# vm's loses connection after network restart



## kaschei (Oct 3, 2018)

I've changed my IPv6 on hostserver nad when I `/etc/rc.d/netif restart` and `/etc/rc.d/routing restart` my bhyve vm machines loses connection.
I have to reboot hostserver to get it working again. Is there something I have forgot to restart so I don't have to reboot the server every time I restart host network?
The reason I change IPv6 on hostserver is I'm testing some different firewalls and I get new ipv6 subnets every time I changes the FW.


----------



## SirDice (Oct 3, 2018)

Which tool are you using to manage your VMs?

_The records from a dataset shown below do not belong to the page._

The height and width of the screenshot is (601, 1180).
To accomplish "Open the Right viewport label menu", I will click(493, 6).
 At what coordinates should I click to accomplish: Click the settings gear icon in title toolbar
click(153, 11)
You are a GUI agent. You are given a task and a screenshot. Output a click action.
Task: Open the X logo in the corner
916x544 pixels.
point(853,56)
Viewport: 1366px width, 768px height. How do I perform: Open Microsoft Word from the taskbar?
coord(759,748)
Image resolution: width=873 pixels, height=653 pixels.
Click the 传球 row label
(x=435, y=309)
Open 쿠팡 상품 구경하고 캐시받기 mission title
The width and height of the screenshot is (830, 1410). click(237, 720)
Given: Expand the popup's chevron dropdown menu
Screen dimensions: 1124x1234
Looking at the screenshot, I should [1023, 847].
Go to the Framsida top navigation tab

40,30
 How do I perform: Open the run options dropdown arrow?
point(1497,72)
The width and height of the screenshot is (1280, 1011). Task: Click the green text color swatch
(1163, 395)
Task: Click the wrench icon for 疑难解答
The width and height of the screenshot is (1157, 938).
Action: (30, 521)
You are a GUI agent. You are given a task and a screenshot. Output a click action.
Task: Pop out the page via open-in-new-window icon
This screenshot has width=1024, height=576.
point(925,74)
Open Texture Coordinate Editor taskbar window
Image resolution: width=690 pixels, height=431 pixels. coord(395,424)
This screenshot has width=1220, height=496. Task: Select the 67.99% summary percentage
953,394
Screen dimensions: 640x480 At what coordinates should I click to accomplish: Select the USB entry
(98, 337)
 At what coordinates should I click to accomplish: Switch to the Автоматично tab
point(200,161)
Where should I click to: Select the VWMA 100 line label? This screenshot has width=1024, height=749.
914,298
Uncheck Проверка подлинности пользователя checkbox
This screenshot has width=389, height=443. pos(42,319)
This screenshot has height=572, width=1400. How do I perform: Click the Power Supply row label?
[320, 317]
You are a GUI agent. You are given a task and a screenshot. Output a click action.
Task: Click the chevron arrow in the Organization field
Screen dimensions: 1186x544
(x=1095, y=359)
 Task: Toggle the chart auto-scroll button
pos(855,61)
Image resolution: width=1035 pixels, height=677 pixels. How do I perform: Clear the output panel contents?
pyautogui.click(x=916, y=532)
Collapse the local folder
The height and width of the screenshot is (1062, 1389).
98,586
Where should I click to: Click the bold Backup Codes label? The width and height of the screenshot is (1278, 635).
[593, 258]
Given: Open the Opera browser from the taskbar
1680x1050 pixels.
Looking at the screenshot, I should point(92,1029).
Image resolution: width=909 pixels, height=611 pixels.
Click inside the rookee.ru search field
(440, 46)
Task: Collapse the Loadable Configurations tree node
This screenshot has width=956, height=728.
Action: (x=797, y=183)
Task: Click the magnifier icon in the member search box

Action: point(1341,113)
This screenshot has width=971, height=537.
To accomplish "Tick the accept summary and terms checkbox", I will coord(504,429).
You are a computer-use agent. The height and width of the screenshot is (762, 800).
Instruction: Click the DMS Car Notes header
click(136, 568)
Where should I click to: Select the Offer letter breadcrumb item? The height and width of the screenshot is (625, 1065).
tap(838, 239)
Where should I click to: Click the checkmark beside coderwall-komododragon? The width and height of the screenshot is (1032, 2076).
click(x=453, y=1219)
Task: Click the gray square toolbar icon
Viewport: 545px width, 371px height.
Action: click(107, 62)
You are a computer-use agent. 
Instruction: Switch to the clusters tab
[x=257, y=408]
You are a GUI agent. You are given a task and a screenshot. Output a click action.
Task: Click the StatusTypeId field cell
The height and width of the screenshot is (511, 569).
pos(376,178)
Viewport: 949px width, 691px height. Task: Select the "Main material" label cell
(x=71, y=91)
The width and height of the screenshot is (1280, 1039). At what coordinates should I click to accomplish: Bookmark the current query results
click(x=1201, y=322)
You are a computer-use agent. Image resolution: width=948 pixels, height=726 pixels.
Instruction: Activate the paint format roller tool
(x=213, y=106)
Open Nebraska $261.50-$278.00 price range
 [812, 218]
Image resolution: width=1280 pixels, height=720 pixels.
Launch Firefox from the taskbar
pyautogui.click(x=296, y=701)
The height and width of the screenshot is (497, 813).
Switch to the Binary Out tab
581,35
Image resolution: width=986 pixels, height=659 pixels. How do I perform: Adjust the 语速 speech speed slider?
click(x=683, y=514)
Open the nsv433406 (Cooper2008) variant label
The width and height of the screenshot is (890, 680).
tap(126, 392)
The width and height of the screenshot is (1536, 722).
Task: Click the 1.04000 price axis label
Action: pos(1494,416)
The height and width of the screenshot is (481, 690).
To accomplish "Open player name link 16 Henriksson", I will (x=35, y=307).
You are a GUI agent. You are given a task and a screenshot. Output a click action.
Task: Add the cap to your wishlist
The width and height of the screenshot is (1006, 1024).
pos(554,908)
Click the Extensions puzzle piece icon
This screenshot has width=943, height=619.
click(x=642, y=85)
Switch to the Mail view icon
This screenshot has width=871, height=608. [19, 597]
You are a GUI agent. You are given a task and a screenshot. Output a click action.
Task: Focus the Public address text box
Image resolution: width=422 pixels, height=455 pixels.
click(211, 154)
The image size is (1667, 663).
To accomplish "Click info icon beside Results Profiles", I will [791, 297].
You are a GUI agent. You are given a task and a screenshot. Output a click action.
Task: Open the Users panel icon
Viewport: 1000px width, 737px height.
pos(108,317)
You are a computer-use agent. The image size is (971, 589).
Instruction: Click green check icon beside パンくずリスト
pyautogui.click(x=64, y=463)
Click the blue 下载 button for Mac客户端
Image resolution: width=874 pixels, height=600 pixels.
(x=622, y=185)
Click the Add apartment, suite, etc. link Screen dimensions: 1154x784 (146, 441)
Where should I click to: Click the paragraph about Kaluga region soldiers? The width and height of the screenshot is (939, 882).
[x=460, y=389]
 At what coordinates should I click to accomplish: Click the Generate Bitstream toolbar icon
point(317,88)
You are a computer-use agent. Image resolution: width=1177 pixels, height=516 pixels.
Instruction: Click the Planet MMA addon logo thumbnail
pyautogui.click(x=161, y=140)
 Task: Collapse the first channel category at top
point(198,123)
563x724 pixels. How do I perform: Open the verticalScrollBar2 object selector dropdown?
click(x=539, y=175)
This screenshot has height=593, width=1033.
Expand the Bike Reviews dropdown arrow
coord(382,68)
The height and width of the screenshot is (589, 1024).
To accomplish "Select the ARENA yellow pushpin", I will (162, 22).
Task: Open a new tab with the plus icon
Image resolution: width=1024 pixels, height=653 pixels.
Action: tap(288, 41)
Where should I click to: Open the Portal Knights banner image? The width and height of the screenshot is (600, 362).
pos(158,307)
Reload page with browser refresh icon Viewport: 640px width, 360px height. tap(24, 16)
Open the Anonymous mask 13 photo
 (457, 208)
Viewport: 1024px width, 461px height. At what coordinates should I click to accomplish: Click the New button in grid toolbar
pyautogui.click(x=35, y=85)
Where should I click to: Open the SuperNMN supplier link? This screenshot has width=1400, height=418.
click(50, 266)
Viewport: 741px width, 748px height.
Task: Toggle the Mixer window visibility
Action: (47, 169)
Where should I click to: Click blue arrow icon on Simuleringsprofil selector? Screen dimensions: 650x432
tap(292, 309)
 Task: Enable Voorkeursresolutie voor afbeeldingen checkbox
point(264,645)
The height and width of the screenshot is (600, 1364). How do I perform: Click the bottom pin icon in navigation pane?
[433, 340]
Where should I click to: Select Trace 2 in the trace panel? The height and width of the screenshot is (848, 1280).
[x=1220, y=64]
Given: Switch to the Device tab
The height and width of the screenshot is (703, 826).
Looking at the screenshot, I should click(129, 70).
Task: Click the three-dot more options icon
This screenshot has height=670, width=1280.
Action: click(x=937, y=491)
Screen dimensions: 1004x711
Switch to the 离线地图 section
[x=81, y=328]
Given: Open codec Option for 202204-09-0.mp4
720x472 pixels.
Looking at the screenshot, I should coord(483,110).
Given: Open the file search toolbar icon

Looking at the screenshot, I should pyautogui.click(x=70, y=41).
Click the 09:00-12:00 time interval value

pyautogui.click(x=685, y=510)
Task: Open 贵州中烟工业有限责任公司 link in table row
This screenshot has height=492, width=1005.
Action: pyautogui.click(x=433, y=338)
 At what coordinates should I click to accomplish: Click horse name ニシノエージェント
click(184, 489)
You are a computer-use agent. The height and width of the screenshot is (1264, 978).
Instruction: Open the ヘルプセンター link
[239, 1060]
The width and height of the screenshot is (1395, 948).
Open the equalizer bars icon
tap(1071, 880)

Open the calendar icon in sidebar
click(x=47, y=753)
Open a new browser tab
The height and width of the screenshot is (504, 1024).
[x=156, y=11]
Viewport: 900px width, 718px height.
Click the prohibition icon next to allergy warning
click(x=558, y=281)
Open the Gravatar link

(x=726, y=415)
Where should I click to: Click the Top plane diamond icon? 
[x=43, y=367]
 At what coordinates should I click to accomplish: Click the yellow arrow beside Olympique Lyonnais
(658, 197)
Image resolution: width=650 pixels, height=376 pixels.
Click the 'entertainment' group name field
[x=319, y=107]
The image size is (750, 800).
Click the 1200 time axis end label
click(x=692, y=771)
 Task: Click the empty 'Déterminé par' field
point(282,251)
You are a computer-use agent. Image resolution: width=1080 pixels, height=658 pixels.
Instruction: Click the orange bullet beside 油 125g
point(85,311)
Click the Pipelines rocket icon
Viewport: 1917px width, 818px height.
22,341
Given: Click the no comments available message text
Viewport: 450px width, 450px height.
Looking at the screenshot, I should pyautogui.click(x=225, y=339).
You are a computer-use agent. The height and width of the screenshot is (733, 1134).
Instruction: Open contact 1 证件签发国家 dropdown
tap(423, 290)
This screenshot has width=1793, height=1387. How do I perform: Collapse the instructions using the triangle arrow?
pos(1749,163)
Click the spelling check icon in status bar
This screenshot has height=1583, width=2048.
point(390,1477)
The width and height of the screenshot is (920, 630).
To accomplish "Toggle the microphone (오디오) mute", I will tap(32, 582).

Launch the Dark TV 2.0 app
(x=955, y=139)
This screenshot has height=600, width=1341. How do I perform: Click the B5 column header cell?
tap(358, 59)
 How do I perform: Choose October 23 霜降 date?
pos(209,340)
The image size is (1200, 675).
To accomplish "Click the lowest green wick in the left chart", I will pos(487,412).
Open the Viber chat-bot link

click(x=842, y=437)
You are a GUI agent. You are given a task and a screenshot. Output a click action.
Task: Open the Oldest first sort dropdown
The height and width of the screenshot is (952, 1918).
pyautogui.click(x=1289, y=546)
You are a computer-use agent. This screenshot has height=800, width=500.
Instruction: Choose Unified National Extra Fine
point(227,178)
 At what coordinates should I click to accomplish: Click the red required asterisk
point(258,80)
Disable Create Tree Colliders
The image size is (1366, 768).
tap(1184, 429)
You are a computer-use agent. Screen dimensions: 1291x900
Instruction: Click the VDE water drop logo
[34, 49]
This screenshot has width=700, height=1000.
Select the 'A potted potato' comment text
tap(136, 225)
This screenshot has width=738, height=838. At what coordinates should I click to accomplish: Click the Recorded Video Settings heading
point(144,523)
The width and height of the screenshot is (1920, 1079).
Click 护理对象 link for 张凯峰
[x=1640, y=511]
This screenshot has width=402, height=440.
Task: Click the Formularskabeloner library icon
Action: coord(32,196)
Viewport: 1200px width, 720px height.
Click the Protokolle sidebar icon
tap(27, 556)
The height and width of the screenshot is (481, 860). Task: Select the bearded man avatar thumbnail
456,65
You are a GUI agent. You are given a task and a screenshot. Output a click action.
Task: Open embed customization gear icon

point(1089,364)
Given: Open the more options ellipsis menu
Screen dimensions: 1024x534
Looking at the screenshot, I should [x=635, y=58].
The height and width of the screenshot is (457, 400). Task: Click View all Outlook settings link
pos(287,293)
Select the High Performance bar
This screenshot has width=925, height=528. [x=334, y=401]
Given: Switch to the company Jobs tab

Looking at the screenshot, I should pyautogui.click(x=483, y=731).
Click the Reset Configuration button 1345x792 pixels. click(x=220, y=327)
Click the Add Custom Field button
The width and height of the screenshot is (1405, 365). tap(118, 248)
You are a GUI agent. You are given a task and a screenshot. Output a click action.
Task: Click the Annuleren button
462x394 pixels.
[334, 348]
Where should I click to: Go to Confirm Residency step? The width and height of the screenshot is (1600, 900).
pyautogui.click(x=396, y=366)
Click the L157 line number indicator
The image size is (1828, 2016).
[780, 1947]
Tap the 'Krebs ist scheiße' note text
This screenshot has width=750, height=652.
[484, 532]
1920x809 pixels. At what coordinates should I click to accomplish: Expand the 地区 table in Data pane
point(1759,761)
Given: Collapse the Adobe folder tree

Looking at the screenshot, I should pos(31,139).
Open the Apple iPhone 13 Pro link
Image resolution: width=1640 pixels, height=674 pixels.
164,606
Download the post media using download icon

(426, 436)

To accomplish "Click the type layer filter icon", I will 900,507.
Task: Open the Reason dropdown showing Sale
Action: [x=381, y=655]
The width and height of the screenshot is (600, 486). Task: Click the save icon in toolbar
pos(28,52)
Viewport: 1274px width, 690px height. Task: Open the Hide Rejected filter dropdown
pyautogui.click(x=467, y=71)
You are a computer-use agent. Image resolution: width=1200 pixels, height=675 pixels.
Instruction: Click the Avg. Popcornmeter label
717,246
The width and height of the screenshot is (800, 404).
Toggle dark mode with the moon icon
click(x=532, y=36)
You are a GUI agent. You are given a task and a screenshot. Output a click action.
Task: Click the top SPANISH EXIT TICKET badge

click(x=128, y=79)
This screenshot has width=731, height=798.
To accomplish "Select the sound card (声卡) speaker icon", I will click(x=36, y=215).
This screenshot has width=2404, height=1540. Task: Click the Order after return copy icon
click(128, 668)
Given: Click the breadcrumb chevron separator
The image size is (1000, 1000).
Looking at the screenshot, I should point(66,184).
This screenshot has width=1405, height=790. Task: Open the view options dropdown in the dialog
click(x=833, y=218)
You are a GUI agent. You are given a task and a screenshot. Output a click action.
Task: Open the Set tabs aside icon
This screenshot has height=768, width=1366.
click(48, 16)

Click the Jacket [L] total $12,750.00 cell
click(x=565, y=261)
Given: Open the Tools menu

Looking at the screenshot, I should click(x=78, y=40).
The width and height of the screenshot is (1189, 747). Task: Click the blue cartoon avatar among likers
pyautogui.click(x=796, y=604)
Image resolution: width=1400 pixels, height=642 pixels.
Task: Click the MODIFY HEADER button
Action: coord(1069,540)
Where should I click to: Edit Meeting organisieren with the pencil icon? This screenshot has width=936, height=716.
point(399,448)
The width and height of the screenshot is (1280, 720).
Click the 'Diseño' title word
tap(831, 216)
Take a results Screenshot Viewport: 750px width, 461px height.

Are they hand-built, vm-bhyve or cbsd?


----------



## kaschei (Oct 3, 2018)

I use vm-bhyve


----------



## SirDice (Oct 4, 2018)

Check if your bridges are still tied to the interface you reset. Running the netif scripts might cause that interface to be removed from the bridge. Depending on how you've set things up those bridges are handled by vm-bhyve and thus don't get reset with the netif scripts.


----------



## kaschei (Oct 4, 2018)

I tried to delete and add the nic to the bridge again before I rebooted but with no luck.
vm sw remove public re0
vm sw add public re0
That didn't help either


----------



## SirDice (Oct 4, 2018)

Yeah, I've been thinking about that. Restarting vm isn't a real option either as this will shutdown all VMs, which is probably what you're trying to prevent in the first place.


----------